Oczywistym było, że po śmierci Lwiej Paszczy tak się załamał, że przestał zwracać uwagę na swoje zdrowie. Bolący ząb? To nic w porównaniu do jego serca, które cierpiało katusze. Chociaż od jej odejścia z tego świata minęło już trochę księżyców, rozpaczał nad utratą ukochanej po dziś dzień. Nie zasłużyła na taki koniec! Była jego promykiem słońca, który wskazał mu w życiu cel. A teraz... teraz jej nie było. Mógł jedynie modlić się za jej duszę, licząc na to, że obserwowała go z niebios.

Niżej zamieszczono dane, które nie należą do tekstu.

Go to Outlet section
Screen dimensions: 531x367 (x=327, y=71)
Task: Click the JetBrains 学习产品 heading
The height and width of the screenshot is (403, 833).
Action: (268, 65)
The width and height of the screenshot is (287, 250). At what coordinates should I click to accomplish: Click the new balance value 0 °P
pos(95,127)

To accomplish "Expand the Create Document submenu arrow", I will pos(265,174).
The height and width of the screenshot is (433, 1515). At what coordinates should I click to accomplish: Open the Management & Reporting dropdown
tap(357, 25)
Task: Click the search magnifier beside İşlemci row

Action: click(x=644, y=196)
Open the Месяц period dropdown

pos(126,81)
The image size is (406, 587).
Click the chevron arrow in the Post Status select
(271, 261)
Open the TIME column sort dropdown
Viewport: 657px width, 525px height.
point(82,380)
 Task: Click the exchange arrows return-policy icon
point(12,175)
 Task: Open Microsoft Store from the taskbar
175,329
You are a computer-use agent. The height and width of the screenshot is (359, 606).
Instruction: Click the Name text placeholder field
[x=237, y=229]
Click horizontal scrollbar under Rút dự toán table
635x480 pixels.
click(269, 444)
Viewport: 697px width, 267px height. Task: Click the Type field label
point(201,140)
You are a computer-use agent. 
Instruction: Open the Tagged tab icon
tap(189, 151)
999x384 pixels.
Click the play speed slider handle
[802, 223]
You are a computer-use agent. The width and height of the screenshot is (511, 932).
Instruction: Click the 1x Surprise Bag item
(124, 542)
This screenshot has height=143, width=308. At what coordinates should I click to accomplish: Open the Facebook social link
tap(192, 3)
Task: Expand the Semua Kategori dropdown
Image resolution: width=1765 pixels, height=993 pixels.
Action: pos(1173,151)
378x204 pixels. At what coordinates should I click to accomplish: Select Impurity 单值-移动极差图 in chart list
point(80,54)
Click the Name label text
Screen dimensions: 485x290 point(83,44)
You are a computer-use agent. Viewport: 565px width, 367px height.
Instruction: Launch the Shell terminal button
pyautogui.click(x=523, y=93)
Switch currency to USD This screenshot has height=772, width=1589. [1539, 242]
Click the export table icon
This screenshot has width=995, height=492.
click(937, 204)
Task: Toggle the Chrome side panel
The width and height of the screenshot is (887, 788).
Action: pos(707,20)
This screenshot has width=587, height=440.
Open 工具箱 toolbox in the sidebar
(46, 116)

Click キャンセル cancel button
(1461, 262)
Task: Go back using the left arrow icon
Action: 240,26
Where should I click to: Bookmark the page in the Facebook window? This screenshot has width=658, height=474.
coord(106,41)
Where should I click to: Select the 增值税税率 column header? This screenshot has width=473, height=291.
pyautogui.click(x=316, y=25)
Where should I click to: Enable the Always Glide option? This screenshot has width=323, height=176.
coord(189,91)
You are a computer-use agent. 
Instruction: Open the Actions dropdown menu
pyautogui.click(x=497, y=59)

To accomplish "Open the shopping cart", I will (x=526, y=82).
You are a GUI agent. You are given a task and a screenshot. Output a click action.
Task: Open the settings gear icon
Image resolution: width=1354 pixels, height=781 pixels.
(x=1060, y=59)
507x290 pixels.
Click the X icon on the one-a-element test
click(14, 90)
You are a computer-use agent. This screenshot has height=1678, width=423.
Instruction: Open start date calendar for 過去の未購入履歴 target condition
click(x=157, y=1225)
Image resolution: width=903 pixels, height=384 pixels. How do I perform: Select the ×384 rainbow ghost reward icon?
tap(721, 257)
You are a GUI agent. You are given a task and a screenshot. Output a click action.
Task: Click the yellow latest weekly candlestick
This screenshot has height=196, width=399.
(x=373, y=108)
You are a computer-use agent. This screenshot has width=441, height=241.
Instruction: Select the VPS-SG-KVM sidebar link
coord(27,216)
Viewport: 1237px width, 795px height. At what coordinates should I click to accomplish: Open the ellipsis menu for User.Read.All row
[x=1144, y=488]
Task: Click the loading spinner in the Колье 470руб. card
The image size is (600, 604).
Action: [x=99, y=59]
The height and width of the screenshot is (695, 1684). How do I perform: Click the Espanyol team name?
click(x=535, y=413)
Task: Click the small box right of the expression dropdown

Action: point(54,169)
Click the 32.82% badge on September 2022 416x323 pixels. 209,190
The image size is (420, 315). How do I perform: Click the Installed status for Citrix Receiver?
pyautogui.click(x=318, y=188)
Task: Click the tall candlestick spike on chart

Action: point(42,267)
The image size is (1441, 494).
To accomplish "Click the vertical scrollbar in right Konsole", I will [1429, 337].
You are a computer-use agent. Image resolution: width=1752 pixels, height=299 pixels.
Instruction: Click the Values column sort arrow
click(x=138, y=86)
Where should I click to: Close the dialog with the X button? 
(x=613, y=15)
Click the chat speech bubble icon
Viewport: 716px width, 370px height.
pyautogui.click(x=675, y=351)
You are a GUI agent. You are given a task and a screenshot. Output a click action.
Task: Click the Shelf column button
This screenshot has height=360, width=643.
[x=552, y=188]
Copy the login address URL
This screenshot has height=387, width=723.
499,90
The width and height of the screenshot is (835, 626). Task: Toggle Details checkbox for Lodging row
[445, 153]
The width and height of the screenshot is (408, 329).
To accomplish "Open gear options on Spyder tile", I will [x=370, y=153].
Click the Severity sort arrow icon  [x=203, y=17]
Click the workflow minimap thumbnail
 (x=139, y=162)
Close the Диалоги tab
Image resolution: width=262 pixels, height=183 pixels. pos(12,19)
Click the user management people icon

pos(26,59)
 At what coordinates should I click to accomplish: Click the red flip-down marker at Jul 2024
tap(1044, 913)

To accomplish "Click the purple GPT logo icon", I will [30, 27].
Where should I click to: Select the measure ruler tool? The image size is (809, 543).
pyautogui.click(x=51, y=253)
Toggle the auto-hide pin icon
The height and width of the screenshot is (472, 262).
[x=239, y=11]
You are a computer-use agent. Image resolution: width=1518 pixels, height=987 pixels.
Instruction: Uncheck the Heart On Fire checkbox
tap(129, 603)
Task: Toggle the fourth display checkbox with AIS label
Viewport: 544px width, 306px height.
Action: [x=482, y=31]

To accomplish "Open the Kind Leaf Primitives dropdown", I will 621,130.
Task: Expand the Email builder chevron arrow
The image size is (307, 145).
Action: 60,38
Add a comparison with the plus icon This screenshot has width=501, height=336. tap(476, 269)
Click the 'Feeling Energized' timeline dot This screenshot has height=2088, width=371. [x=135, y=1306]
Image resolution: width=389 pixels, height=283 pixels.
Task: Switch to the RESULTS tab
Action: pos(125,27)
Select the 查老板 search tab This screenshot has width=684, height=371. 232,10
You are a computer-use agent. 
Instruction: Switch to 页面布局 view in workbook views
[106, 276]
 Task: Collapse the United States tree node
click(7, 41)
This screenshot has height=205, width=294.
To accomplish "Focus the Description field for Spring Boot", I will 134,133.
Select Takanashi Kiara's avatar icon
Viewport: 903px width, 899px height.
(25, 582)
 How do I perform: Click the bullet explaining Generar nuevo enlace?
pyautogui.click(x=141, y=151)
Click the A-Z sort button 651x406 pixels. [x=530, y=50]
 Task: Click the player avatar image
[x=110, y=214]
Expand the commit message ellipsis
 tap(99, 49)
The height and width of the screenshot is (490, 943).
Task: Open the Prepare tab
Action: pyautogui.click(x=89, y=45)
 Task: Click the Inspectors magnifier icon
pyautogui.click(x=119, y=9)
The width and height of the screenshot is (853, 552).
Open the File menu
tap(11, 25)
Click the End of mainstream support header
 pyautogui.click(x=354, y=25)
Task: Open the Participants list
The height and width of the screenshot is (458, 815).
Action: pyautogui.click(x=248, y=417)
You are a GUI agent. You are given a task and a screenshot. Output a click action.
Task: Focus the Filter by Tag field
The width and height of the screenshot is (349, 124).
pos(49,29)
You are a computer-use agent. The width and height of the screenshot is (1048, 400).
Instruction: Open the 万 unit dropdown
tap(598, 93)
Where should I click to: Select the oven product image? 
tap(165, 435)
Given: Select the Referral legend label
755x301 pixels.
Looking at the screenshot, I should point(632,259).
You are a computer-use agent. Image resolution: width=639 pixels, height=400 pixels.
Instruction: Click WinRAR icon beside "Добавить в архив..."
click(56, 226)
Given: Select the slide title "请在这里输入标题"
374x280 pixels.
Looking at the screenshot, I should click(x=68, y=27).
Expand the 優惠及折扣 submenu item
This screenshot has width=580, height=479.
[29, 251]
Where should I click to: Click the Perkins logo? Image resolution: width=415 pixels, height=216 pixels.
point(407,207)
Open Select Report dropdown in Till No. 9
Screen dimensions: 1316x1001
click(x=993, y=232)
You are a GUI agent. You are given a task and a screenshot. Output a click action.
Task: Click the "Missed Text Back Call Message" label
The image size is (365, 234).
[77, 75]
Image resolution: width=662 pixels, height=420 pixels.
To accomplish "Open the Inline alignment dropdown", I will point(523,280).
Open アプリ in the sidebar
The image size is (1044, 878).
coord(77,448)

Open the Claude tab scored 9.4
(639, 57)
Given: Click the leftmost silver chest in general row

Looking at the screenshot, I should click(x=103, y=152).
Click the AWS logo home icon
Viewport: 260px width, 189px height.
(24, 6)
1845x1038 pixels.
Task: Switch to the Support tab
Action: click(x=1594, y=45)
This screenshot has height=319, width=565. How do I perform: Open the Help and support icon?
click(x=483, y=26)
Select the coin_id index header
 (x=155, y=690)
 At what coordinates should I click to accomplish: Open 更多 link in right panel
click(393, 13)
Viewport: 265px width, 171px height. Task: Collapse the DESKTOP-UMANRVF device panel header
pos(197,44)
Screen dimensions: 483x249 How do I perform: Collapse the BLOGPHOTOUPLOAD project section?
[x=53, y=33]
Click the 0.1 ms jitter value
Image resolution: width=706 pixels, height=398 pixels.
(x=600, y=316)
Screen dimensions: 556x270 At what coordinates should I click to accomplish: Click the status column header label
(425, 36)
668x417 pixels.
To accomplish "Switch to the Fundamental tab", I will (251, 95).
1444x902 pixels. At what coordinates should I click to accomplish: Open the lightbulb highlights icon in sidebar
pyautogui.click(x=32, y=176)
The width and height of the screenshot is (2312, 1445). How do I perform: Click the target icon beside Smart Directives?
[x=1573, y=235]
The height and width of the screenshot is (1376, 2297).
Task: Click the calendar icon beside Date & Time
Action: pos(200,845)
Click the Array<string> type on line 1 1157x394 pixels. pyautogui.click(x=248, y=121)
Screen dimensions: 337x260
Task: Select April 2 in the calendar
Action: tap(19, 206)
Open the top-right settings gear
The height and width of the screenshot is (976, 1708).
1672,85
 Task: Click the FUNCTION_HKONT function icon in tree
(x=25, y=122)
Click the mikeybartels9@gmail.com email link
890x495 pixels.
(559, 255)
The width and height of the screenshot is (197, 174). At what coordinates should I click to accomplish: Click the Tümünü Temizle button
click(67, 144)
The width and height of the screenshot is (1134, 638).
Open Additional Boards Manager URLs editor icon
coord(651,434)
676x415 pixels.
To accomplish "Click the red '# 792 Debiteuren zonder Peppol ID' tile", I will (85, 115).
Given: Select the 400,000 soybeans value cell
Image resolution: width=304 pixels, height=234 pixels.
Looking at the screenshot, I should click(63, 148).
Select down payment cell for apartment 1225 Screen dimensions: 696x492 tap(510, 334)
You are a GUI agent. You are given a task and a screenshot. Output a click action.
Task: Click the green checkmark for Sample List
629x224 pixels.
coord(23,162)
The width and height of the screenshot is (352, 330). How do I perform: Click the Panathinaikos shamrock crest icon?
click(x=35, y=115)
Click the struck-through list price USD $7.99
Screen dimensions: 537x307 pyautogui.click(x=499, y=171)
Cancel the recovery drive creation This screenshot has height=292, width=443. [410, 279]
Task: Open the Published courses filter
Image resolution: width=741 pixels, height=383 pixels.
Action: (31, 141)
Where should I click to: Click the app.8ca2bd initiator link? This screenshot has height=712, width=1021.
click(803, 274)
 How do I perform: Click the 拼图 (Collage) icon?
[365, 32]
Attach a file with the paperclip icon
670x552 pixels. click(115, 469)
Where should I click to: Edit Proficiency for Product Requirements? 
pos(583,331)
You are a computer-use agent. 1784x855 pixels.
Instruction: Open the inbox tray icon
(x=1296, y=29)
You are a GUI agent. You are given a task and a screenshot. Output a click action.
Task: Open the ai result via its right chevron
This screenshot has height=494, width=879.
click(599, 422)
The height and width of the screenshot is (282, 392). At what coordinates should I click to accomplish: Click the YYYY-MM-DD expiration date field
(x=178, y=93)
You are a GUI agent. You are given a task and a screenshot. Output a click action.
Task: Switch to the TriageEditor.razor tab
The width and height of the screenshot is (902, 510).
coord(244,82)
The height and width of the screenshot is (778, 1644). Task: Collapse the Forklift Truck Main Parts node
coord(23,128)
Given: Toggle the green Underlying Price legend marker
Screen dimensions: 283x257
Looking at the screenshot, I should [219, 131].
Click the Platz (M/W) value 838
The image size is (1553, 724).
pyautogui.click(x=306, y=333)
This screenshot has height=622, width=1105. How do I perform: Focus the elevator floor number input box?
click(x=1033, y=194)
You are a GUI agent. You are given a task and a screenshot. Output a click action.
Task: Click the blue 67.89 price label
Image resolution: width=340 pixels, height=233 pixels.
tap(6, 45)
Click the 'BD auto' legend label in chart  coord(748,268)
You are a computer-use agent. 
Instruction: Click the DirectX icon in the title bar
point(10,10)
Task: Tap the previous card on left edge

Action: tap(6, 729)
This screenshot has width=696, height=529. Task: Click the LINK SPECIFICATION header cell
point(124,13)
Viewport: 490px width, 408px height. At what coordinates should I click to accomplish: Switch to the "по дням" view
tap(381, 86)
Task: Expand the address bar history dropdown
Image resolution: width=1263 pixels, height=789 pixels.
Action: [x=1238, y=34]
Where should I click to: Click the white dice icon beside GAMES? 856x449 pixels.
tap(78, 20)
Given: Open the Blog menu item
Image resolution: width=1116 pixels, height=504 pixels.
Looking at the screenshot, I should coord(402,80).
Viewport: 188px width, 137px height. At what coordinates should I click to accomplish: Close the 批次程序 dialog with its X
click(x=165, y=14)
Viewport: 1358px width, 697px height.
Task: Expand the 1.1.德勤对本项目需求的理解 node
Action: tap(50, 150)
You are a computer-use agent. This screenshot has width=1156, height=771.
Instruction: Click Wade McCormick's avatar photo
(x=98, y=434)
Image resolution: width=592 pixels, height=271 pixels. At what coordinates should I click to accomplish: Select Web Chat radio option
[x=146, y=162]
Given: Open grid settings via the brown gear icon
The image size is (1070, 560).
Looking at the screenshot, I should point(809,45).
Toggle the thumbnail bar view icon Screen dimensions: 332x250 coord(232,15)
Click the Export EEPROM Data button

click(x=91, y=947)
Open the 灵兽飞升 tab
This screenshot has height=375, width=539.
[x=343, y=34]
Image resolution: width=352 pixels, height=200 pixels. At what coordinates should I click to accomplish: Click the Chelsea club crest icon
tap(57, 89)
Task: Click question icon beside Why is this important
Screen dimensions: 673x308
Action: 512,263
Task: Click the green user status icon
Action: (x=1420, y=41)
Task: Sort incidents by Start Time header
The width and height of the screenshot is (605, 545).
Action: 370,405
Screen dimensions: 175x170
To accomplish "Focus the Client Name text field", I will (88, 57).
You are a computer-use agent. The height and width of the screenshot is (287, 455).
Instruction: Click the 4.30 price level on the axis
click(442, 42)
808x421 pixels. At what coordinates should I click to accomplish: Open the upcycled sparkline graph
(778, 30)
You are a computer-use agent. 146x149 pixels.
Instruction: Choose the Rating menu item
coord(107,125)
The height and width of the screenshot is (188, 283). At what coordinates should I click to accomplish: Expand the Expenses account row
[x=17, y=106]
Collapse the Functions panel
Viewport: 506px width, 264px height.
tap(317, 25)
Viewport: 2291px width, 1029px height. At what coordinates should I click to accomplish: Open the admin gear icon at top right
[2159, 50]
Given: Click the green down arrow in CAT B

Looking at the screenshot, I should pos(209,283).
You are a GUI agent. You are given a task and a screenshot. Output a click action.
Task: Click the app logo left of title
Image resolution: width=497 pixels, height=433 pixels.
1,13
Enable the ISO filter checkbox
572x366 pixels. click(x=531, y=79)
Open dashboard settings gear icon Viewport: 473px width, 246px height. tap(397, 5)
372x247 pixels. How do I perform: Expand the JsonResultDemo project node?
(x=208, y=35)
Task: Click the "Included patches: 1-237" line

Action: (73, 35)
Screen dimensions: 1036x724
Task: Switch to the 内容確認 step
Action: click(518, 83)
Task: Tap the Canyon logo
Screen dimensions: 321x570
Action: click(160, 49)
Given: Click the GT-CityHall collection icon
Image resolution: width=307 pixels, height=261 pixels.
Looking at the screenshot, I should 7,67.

Dlatego też, gdy przy jedzeniu ból w pysku się nasilił i wypadł mu ząb to... przeraził się nie na żarty. Jego wrzask słyszany był w całym obozie, a łzy pociekły mu z oczu wręcz strumieniem. Rozpadał się! Rozpadał! To było takie przerażające!
W tę pędy pognał do nowej medyczki, lecz jej nie zastał. Gdzie była na Klan Gwiazdy?! Pognał do wojowników pilnujących wyjścia z obozu i dowiedział się, że wybyła na jakiś czas, niosąc w pysku jakieś zioła. Co ona? Ratowała samotników, że wynosiła drogocenne lekarstwa z legowiska?! Musiał ją znaleźć! Musiał! Dlatego też nie zważając na krzyki ze strony współklanowiczów wybiegł z obozu, szukając tej powsinogi. I... oczywiście, że udało mu się ją znaleźć! Leczyła tego dzikusa, którego Różana Przełęcz trzymała w dziurze! Ciekawe czy jego matka jako nowa liderka teraz coś z nim zrobi. Nawet nie wiedział, że był chory... Może dlatego, że bał się do niego zbliżać?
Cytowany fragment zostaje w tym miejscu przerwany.